#### Objective:
Substitute "How should I perform" for every occurrence of "How do I perform" in the records below, and reproduce all of the records with everything else unchanged.

## BEGIN Dataset extract

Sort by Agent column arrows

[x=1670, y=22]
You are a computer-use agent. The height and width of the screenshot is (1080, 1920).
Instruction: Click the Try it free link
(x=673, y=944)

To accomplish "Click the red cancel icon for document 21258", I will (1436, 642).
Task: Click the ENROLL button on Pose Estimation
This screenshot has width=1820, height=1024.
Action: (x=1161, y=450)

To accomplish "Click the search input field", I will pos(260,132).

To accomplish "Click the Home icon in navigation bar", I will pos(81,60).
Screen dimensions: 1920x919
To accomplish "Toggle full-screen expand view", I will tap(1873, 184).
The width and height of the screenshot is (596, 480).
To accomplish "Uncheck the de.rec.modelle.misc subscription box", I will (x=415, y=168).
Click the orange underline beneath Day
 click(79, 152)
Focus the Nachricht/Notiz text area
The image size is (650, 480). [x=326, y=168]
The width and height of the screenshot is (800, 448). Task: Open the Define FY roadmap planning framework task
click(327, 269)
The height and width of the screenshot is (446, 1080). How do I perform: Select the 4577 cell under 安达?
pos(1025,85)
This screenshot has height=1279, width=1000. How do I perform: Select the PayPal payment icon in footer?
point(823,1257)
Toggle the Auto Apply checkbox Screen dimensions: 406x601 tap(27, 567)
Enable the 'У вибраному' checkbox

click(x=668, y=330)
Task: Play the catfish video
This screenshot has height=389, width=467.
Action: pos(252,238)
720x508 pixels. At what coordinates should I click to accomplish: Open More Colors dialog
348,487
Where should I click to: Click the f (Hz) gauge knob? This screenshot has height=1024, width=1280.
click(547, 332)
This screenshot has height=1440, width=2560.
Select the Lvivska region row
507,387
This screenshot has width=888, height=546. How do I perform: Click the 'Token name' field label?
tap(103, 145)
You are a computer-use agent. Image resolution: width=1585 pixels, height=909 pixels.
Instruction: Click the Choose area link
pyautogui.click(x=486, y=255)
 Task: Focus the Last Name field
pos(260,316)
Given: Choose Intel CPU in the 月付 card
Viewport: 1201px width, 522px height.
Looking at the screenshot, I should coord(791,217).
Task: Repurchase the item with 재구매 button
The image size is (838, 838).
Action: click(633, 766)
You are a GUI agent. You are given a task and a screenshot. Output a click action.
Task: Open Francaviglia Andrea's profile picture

## END Dataset extract

#### Answer to this problem:
Sort by Agent column arrows

[x=1670, y=22]
You are a computer-use agent. The height and width of the screenshot is (1080, 1920).
Instruction: Click the Try it free link
(x=673, y=944)

To accomplish "Click the red cancel icon for document 21258", I will (1436, 642).
Task: Click the ENROLL button on Pose Estimation
This screenshot has width=1820, height=1024.
Action: (x=1161, y=450)

To accomplish "Click the search input field", I will pos(260,132).

To accomplish "Click the Home icon in navigation bar", I will pos(81,60).
Screen dimensions: 1920x919
To accomplish "Toggle full-screen expand view", I will tap(1873, 184).
The width and height of the screenshot is (596, 480).
To accomplish "Uncheck the de.rec.modelle.misc subscription box", I will (x=415, y=168).
Click the orange underline beneath Day
 click(79, 152)
Focus the Nachricht/Notiz text area
The image size is (650, 480). [x=326, y=168]
The width and height of the screenshot is (800, 448). Task: Open the Define FY roadmap planning framework task
click(327, 269)
The height and width of the screenshot is (446, 1080). How should I perform: Select the 4577 cell under 安达?
pos(1025,85)
This screenshot has height=1279, width=1000. How should I perform: Select the PayPal payment icon in footer?
point(823,1257)
Toggle the Auto Apply checkbox Screen dimensions: 406x601 tap(27, 567)
Enable the 'У вибраному' checkbox

click(x=668, y=330)
Task: Play the catfish video
This screenshot has height=389, width=467.
Action: pos(252,238)
720x508 pixels. At what coordinates should I click to accomplish: Open More Colors dialog
348,487
Where should I click to: Click the f (Hz) gauge knob? This screenshot has height=1024, width=1280.
click(547, 332)
This screenshot has height=1440, width=2560.
Select the Lvivska region row
507,387
This screenshot has width=888, height=546. How should I perform: Click the 'Token name' field label?
tap(103, 145)
You are a computer-use agent. Image resolution: width=1585 pixels, height=909 pixels.
Instruction: Click the Choose area link
pyautogui.click(x=486, y=255)
 Task: Focus the Last Name field
pos(260,316)
Given: Choose Intel CPU in the 月付 card
Viewport: 1201px width, 522px height.
Looking at the screenshot, I should coord(791,217).
Task: Repurchase the item with 재구매 button
The image size is (838, 838).
Action: click(633, 766)
You are a GUI agent. You are given a task and a screenshot. Output a click action.
Task: Open Francaviglia Andrea's profile picture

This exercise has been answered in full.